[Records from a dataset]
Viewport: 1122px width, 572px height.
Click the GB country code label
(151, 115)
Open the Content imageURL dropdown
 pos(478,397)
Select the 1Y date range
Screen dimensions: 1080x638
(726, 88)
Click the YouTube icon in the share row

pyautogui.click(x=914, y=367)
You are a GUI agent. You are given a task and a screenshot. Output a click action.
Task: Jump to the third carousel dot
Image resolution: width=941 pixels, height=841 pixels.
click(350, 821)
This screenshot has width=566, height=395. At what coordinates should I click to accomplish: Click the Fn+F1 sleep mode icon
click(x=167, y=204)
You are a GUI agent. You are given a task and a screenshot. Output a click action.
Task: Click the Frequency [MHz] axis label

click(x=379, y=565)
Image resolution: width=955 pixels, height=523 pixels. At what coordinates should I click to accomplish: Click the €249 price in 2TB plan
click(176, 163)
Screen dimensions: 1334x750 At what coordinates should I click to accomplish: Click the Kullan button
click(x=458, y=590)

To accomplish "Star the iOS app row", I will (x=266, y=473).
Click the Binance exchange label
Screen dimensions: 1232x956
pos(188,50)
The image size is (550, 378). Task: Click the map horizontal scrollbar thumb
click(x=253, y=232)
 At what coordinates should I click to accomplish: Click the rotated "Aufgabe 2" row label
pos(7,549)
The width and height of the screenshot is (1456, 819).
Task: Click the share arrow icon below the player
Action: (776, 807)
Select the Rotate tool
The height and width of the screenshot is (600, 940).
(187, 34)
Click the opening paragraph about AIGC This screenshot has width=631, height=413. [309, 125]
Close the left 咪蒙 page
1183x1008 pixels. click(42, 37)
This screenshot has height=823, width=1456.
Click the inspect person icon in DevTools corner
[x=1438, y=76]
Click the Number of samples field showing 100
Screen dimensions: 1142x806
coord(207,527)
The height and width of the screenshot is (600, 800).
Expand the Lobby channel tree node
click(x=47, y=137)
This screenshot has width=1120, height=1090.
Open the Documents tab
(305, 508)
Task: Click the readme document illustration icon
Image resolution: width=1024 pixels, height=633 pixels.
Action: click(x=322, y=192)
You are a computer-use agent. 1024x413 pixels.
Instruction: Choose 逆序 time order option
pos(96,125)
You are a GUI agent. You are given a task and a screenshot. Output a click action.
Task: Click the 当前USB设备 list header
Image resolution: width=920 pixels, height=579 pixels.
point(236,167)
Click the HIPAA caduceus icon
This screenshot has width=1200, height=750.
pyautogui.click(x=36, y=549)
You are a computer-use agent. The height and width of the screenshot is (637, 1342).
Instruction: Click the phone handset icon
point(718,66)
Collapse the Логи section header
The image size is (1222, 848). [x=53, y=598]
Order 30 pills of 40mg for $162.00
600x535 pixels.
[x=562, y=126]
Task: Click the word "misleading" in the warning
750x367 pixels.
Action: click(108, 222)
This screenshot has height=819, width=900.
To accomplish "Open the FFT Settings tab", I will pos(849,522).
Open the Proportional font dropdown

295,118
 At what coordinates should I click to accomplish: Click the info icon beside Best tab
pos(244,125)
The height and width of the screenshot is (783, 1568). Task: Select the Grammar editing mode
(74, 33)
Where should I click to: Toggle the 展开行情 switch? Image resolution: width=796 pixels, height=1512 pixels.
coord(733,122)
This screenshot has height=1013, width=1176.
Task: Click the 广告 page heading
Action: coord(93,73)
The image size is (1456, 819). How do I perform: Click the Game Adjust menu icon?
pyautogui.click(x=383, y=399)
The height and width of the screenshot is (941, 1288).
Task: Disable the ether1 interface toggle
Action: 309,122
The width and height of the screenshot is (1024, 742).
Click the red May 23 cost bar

# REQUEST
Render every line of the listing above as a JSON array of strings, one string per line, leaving out blank lines.

# EXERCISE RESPONSE
[
  "Viewport: 1122px width, 572px height.",
  "Click the GB country code label",
  "(151, 115)",
  "Open the Content imageURL dropdown",
  " pos(478,397)",
  "Select the 1Y date range",
  "Screen dimensions: 1080x638",
  "(726, 88)",
  "Click the YouTube icon in the share row",
  "pyautogui.click(x=914, y=367)",
  "You are a GUI agent. You are given a task and a screenshot. Output a click action.",
  "Task: Jump to the third carousel dot",
  "Image resolution: width=941 pixels, height=841 pixels.",
  "click(350, 821)",
  "This screenshot has width=566, height=395. At what coordinates should I click to accomplish: Click the Fn+F1 sleep mode icon",
  "click(x=167, y=204)",
  "You are a GUI agent. You are given a task and a screenshot. Output a click action.",
  "Task: Click the Frequency [MHz] axis label",
  "click(x=379, y=565)",
  "Image resolution: width=955 pixels, height=523 pixels. At what coordinates should I click to accomplish: Click the €249 price in 2TB plan",
  "click(176, 163)",
  "Screen dimensions: 1334x750 At what coordinates should I click to accomplish: Click the Kullan button",
  "click(x=458, y=590)",
  "To accomplish \"Star the iOS app row\", I will (x=266, y=473).",
  "Click the Binance exchange label",
  "Screen dimensions: 1232x956",
  "pos(188,50)",
  "The image size is (550, 378). Task: Click the map horizontal scrollbar thumb",
  "click(x=253, y=232)",
  " At what coordinates should I click to accomplish: Click the rotated \"Aufgabe 2\" row label",
  "pos(7,549)",
  "The width and height of the screenshot is (1456, 819).",
  "Task: Click the share arrow icon below the player",
  "Action: (776, 807)",
  "Select the Rotate tool",
  "The height and width of the screenshot is (600, 940).",
  "(187, 34)",
  "Click the opening paragraph about AIGC This screenshot has width=631, height=413. [309, 125]",
  "Close the left 咪蒙 page",
  "1183x1008 pixels. click(42, 37)",
  "This screenshot has height=823, width=1456.",
  "Click the inspect person icon in DevTools corner",
  "[x=1438, y=76]",
  "Click the Number of samples field showing 100",
  "Screen dimensions: 1142x806",
  "coord(207,527)",
  "The height and width of the screenshot is (600, 800).",
  "Expand the Lobby channel tree node",
  "click(x=47, y=137)",
  "This screenshot has width=1120, height=1090.",
  "Open the Documents tab",
  "(305, 508)",
  "Task: Click the readme document illustration icon",
  "Image resolution: width=1024 pixels, height=633 pixels.",
  "Action: click(x=322, y=192)",
  "You are a computer-use agent. 1024x413 pixels.",
  "Instruction: Choose 逆序 time order option",
  "pos(96,125)",
  "You are a GUI agent. You are given a task and a screenshot. Output a click action.",
  "Task: Click the 当前USB设备 list header",
  "Image resolution: width=920 pixels, height=579 pixels.",
  "point(236,167)",
  "Click the HIPAA caduceus icon",
  "This screenshot has width=1200, height=750.",
  "pyautogui.click(x=36, y=549)",
  "You are a computer-use agent. The height and width of the screenshot is (637, 1342).",
  "Instruction: Click the phone handset icon",
  "point(718,66)",
  "Collapse the Логи section header",
  "The image size is (1222, 848). [x=53, y=598]",
  "Order 30 pills of 40mg for $162.00",
  "600x535 pixels.",
  "[x=562, y=126]",
  "Task: Click the word \"misleading\" in the warning",
  "750x367 pixels.",
  "Action: click(108, 222)",
  "This screenshot has height=819, width=900.",
  "To accomplish \"Open the FFT Settings tab\", I will pos(849,522).",
  "Open the Proportional font dropdown",
  "295,118",
  " At what coordinates should I click to accomplish: Click the info icon beside Best tab",
  "pos(244,125)",
  "The height and width of the screenshot is (783, 1568). Task: Select the Grammar editing mode",
  "(74, 33)",
  "Where should I click to: Toggle the 展开行情 switch? Image resolution: width=796 pixels, height=1512 pixels.",
  "coord(733,122)",
  "This screenshot has height=1013, width=1176.",
  "Task: Click the 广告 page heading",
  "Action: coord(93,73)",
  "The image size is (1456, 819). How do I perform: Click the Game Adjust menu icon?",
  "pyautogui.click(x=383, y=399)",
  "The height and width of the screenshot is (941, 1288).",
  "Task: Disable the ether1 interface toggle",
  "Action: 309,122",
  "The width and height of the screenshot is (1024, 742).",
  "Click the red May 23 cost bar"
]